> **DIRECTIONS FOR THIS TASK**
Scan the following material for the string "swatch" and copy each line in which it appears.

+--

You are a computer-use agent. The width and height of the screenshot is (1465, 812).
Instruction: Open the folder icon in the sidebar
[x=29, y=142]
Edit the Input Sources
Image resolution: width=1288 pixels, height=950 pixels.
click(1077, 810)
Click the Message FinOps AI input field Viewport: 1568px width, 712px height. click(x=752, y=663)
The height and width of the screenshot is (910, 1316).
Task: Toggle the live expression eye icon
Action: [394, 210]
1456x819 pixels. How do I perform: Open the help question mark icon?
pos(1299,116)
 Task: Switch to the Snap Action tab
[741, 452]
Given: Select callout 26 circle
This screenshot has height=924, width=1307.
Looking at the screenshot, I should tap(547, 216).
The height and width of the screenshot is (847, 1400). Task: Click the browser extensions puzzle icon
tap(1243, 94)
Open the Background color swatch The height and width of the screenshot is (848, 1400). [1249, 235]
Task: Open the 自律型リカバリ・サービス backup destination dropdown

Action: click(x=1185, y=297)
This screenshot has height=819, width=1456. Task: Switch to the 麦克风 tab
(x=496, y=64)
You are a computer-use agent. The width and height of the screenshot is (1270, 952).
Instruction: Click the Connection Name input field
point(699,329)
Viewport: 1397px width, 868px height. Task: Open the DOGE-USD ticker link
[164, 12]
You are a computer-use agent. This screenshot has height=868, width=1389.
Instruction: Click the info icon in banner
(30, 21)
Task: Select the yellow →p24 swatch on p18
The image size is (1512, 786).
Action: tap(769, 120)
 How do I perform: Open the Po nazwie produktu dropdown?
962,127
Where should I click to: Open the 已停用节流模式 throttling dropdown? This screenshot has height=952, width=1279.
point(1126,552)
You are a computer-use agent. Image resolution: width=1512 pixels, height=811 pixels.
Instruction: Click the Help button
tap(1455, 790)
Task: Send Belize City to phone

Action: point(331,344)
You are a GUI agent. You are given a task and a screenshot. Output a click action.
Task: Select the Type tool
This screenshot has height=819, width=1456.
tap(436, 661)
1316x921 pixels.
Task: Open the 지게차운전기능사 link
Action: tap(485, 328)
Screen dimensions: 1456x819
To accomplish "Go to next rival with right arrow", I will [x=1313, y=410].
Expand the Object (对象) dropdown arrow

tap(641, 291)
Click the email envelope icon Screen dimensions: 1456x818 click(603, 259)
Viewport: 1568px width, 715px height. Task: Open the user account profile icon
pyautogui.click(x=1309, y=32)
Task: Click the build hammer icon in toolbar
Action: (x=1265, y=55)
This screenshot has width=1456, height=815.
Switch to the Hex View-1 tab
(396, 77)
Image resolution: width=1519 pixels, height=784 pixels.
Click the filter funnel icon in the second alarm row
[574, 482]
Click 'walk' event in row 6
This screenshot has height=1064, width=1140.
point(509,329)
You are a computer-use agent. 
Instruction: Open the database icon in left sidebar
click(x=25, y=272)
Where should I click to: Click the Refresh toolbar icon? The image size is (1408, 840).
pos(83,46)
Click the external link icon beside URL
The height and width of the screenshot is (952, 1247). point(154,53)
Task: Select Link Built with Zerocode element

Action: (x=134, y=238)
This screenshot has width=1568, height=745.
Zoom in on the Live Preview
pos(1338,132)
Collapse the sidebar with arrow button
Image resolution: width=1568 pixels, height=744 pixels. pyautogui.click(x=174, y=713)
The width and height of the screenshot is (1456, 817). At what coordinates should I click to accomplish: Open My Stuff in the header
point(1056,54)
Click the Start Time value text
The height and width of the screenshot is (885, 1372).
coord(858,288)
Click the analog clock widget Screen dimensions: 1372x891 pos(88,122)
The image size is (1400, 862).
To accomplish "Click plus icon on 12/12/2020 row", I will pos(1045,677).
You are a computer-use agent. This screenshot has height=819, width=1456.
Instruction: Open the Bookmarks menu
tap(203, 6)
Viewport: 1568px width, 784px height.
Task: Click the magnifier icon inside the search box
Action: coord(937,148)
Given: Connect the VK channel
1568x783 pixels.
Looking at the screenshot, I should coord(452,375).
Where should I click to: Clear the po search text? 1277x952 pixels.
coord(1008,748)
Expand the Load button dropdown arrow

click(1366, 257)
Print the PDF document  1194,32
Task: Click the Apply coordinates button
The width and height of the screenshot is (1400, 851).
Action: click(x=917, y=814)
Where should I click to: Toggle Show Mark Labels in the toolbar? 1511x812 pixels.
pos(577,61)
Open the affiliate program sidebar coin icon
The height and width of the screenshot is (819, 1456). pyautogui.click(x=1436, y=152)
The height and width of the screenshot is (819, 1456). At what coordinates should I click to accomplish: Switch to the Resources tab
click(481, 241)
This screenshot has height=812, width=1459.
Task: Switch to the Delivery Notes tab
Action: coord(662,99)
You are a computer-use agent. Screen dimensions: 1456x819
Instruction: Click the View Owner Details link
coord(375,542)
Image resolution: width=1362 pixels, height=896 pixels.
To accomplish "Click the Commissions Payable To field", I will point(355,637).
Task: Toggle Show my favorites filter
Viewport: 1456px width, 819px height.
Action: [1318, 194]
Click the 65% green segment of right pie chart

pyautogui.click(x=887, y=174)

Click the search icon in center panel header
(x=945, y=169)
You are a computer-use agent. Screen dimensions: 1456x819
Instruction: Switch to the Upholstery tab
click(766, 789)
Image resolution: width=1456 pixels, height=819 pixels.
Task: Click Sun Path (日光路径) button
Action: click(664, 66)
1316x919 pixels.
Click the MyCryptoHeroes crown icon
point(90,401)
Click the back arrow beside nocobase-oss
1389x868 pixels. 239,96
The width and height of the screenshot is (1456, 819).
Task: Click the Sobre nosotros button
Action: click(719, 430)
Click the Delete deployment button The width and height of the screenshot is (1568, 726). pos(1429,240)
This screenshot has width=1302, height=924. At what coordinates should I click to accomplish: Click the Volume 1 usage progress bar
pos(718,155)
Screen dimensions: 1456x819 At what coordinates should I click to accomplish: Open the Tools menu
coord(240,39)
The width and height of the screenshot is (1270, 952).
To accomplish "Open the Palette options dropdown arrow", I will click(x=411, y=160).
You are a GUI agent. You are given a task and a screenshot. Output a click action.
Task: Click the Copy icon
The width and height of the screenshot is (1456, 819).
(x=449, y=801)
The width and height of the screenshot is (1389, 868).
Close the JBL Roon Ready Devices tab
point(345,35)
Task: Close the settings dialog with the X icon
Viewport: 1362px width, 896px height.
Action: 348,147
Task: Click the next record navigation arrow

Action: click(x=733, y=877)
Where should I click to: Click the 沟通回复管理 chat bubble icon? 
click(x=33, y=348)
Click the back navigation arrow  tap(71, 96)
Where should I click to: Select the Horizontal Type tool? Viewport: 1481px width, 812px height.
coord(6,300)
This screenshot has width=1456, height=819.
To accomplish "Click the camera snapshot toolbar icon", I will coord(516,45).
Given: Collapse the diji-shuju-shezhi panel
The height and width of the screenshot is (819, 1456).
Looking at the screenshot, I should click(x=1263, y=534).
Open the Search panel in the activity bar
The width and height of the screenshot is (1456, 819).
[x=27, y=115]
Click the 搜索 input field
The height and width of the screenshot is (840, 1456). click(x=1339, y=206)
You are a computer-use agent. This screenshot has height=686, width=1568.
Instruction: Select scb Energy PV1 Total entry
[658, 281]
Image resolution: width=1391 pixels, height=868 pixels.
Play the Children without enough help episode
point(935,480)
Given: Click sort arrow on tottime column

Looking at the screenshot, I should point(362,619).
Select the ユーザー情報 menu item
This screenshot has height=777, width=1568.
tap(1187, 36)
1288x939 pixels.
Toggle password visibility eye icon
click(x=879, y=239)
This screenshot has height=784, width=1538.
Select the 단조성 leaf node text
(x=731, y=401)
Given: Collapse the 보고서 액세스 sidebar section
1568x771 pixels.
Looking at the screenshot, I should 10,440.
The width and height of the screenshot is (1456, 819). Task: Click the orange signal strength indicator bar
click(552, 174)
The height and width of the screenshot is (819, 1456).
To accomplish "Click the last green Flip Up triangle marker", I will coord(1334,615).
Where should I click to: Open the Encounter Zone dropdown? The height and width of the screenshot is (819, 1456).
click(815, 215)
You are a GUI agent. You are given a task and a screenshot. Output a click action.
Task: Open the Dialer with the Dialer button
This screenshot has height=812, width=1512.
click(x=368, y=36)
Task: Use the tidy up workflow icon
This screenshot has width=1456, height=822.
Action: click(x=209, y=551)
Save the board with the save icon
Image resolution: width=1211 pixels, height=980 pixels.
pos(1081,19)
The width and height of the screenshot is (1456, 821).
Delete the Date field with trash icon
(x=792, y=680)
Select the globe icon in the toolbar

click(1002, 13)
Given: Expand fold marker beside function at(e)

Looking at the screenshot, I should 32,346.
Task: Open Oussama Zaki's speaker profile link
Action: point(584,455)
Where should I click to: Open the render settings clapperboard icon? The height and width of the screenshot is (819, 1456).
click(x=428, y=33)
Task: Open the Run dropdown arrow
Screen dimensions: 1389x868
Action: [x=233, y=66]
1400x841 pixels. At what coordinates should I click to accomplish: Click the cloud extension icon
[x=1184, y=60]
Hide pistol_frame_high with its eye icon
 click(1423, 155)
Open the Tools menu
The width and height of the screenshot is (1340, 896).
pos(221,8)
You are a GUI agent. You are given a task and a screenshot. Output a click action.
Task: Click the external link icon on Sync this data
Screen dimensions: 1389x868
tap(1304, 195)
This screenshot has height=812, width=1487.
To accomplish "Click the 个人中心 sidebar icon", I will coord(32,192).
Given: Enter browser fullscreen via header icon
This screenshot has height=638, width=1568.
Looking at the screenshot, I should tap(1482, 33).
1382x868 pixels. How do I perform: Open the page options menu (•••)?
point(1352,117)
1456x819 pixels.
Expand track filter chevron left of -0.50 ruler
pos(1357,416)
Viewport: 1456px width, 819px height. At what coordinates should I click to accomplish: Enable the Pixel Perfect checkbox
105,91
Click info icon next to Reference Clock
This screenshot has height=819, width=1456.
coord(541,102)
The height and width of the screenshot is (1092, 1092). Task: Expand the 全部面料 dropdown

+--

> **TASK ANSWER**
Open the Background color swatch The height and width of the screenshot is (848, 1400). [1249, 235]
Task: Select the yellow →p24 swatch on p18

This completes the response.